Nihilisme -- Britannica Online Encyclopedia

  • Jul 15, 2021

Nihilisme, (uit het Latijn nihil, "niets"), oorspronkelijk een filosofie van morele en epistemologische scepticisme die ontstonden in het 19e-eeuwse Rusland tijdens de eerste jaren van het bewind van TsaarAlexander II. De term werd beroemd gebruikt door Friedrich Nietzsche om de desintegratie van de traditionele moraal in de westerse samenleving te beschrijven. In de 20e eeuw omvatte het nihilisme een verscheidenheid aan filosofische en esthetische standpunten die op de een of andere manier het bestaan ​​van echte morele waarheden of waarden, verwierp de mogelijkheid van kennis of communicatie, en beweerde de ultieme zinloosheid of doelloosheid van het leven of van de universum.

De term is een oude, toegepast op bepaalde ketters in de Middeleeuwen. In Russische literatuur, nihilisme werd waarschijnlijk voor het eerst gebruikt door N.I. Nadezhdin, in een artikel uit 1829 in de Boodschapper van Europa, waarin hij het toepast op Aleksandr Poesjkin. Nadezhdin, evenals V.V. Bervi stelde in 1858 nihilisme gelijk aan scepticisme.

Michail Nikiforovich Katkov, een bekende conservatieve journalist die nihilisme interpreteerde als synoniem voor revolutie, presenteerde het als een sociale bedreiging vanwege de ontkenning van alle morele principes.

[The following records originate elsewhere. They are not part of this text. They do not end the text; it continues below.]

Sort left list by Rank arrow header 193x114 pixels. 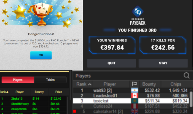pyautogui.click(x=4, y=92)
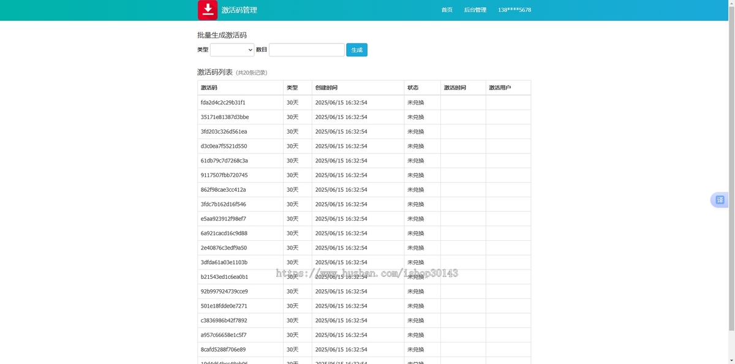This screenshot has width=735, height=364.
Task: Open the 类型 dropdown
Action: pos(232,50)
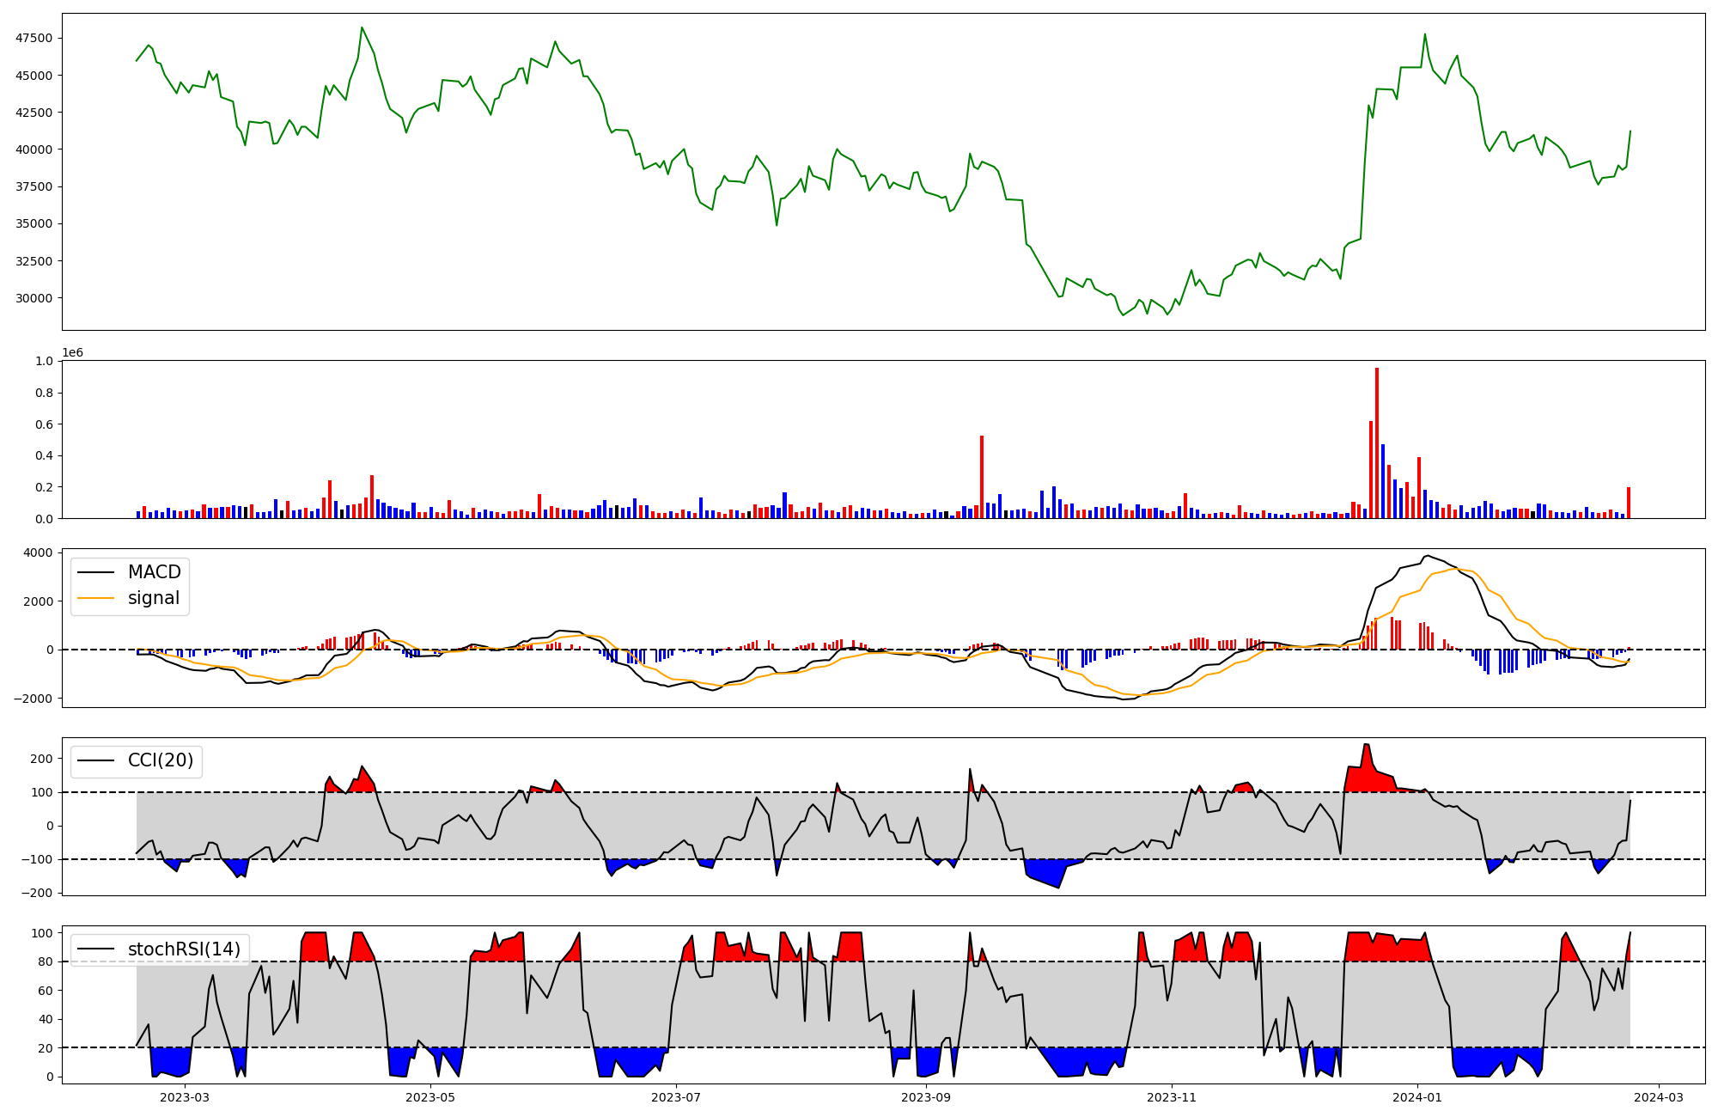The height and width of the screenshot is (1117, 1718).
Task: Click the 30000 price axis tick label
Action: 34,298
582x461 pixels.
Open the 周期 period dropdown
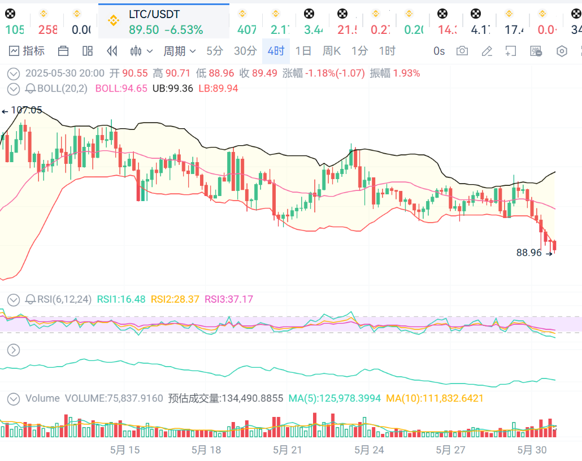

Het was Ivan Toergenjev, in zijn beroemde roman Vaders en zonen (1862), die de term populair maakte via de figuur van Bazarov de nihilist. Uiteindelijk werden de nihilisten van de jaren 1860 en '70 beschouwd als slordige, slordige, onhandelbare, haveloze mannen die in opstand kwamen tegen traditie en sociale orde. De filosofie van het nihilisme begon toen ten onrechte te worden geassocieerd met de koningsmoord van Alexander II (1881) en de politieke terreur die werd gebruikt door degenen die destijds actief waren in clandestiene organisaties die zich verzetten tegen absolutisme.

Ivan Toergenjev.

Ivan Toergenjev.

David Magarshack

Waren voor de conservatieve elementen de nihilisten de vloek van die tijd, voor de liberalen zoals NG Tsjernysjevski ze vertegenwoordigden slechts een voorbijgaande factor in de ontwikkeling van het nationale denken - een fase in de strijd voor individuele vrijheid - en een ware geest van de opstandige jonge generatie. In zijn roman Wat moet er gebeuren? (1863) trachtte Chernyshevsky positieve aspecten in de nihilistische filosofie te ontdekken. Zo ook in zijn Memoires, Prins Peter Kropotkin, de leidende Russische anarchist, definieerde het nihilisme als het symbool van de strijd tegen alle vormen van tirannie, hypocrisie en kunstmatigheid en voor individuele vrijheid.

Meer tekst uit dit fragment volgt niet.